======== Supplied data

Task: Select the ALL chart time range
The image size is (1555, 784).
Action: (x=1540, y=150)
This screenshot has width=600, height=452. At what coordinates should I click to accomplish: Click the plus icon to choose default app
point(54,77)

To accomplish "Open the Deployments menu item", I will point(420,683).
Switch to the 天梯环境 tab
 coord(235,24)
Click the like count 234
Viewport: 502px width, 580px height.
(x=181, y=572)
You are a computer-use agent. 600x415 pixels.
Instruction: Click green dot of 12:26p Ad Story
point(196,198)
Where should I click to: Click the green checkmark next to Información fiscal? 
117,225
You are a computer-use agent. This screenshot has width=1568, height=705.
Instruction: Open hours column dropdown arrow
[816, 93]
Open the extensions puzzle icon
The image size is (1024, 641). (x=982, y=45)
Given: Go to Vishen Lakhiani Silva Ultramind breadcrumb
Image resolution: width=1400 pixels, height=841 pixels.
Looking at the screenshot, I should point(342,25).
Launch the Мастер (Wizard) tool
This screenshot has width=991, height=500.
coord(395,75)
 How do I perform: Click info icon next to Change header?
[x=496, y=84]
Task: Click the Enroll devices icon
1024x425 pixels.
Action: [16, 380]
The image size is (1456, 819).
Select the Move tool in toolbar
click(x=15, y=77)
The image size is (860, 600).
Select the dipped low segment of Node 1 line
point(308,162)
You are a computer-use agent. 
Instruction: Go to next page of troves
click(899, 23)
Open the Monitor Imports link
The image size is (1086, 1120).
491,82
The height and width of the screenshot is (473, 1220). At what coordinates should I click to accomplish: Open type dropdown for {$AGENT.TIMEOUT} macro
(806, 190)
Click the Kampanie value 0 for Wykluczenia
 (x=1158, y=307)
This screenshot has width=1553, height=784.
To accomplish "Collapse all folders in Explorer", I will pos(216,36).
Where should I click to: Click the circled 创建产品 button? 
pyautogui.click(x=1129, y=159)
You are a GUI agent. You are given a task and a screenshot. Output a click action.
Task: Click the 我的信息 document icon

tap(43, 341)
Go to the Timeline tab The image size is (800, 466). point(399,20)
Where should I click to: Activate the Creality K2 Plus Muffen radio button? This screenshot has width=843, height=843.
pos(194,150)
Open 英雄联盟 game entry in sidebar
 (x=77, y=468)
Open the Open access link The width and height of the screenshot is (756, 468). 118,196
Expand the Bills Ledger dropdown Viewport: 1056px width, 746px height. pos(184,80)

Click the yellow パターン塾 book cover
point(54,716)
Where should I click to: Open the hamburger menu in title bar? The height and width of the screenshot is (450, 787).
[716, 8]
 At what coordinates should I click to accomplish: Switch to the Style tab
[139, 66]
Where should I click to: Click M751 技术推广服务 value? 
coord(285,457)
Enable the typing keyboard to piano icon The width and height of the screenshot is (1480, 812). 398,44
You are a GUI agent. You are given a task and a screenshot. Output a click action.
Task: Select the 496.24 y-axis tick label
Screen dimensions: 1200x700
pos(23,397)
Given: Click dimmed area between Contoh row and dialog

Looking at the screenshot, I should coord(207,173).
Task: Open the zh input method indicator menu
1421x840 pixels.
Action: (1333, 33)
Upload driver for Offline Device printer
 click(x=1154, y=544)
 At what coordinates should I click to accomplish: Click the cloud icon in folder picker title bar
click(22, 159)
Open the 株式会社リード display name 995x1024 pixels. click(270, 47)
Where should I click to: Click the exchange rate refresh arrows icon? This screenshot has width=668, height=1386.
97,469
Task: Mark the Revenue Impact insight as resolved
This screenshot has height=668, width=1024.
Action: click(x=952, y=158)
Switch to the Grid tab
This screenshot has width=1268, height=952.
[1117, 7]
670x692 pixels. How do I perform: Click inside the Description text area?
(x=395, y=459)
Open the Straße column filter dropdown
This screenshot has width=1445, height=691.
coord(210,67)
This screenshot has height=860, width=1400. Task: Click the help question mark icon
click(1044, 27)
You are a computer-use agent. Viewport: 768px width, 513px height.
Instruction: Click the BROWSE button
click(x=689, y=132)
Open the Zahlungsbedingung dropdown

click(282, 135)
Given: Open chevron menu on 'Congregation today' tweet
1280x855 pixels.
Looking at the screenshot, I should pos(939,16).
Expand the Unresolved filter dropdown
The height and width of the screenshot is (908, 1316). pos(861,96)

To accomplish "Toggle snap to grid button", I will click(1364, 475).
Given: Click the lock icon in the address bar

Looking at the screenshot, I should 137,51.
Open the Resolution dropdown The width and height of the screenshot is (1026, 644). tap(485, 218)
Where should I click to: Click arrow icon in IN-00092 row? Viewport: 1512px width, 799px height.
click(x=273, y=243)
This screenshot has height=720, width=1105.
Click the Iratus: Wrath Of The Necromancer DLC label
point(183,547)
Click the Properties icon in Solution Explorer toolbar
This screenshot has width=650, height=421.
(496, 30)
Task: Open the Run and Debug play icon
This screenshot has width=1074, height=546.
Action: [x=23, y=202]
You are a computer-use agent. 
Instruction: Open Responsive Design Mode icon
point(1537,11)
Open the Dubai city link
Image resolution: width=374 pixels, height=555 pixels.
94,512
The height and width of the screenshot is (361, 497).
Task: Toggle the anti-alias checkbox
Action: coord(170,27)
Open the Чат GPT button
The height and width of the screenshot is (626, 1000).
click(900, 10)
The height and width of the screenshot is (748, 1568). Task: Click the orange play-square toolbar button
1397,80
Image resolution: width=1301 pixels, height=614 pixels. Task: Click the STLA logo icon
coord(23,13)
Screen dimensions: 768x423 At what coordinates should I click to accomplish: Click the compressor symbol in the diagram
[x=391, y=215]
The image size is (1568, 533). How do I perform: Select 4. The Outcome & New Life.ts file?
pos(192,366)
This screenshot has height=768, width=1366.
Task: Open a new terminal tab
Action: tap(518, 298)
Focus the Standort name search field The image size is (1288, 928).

================

Please render the material above from the line containing "670x692 pixels. How" through the line containing "coord(210,67)" as a Markdown table with the columns Row and Line, leaving out any blank lines.

| Row | Line |
|---|---|
| 1 | 670x692 pixels. How do I perform: Click inside the Description text area? |
| 2 | (x=395, y=459) |
| 3 | Open the Straße column filter dropdown |
| 4 | This screenshot has width=1445, height=691. |
| 5 | coord(210,67) |